REQUIRED ACTION — Every line below needs to be returned exactly as written.

THE DATA —
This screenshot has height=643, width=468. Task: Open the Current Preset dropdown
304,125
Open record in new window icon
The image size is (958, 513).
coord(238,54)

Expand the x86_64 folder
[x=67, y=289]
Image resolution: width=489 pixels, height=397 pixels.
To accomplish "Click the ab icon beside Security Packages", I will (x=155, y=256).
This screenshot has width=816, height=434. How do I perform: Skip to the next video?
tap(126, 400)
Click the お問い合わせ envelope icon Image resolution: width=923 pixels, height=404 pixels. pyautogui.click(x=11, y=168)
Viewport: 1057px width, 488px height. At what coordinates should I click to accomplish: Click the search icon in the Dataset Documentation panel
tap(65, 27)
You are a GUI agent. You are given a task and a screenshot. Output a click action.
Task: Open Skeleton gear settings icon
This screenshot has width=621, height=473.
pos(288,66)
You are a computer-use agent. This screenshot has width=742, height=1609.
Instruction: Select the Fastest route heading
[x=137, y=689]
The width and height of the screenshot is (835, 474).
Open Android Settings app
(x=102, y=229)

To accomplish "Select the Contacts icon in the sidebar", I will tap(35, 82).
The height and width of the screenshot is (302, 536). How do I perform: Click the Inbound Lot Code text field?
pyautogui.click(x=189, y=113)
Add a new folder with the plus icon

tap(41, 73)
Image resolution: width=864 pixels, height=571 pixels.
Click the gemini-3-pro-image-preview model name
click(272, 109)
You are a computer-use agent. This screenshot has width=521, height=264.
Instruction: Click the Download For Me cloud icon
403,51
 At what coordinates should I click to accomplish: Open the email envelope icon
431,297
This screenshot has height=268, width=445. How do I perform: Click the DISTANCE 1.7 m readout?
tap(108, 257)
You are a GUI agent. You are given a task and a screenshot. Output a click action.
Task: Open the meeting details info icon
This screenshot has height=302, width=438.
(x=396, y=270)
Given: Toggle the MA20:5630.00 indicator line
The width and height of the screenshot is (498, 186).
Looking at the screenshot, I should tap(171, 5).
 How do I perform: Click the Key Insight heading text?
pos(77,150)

ANSWER —
This screenshot has height=643, width=468. Task: Open the Current Preset dropdown
304,125
Open record in new window icon
The image size is (958, 513).
coord(238,54)

Expand the x86_64 folder
[x=67, y=289]
Image resolution: width=489 pixels, height=397 pixels.
To accomplish "Click the ab icon beside Security Packages", I will (x=155, y=256).
This screenshot has width=816, height=434. How do I perform: Skip to the next video?
tap(126, 400)
Click the お問い合わせ envelope icon Image resolution: width=923 pixels, height=404 pixels. pyautogui.click(x=11, y=168)
Viewport: 1057px width, 488px height. At what coordinates should I click to accomplish: Click the search icon in the Dataset Documentation panel
tap(65, 27)
You are a GUI agent. You are given a task and a screenshot. Output a click action.
Task: Open Skeleton gear settings icon
This screenshot has width=621, height=473.
pos(288,66)
You are a computer-use agent. This screenshot has width=742, height=1609.
Instruction: Select the Fastest route heading
[x=137, y=689]
The width and height of the screenshot is (835, 474).
Open Android Settings app
(x=102, y=229)

To accomplish "Select the Contacts icon in the sidebar", I will tap(35, 82).
The height and width of the screenshot is (302, 536). How do I perform: Click the Inbound Lot Code text field?
pyautogui.click(x=189, y=113)
Add a new folder with the plus icon

tap(41, 73)
Image resolution: width=864 pixels, height=571 pixels.
Click the gemini-3-pro-image-preview model name
click(272, 109)
You are a computer-use agent. This screenshot has width=521, height=264.
Instruction: Click the Download For Me cloud icon
403,51
 At what coordinates should I click to accomplish: Open the email envelope icon
431,297
This screenshot has height=268, width=445. How do I perform: Click the DISTANCE 1.7 m readout?
tap(108, 257)
You are a GUI agent. You are given a task and a screenshot. Output a click action.
Task: Open the meeting details info icon
This screenshot has height=302, width=438.
(x=396, y=270)
Given: Toggle the MA20:5630.00 indicator line
The width and height of the screenshot is (498, 186).
Looking at the screenshot, I should tap(171, 5).
 How do I perform: Click the Key Insight heading text?
pos(77,150)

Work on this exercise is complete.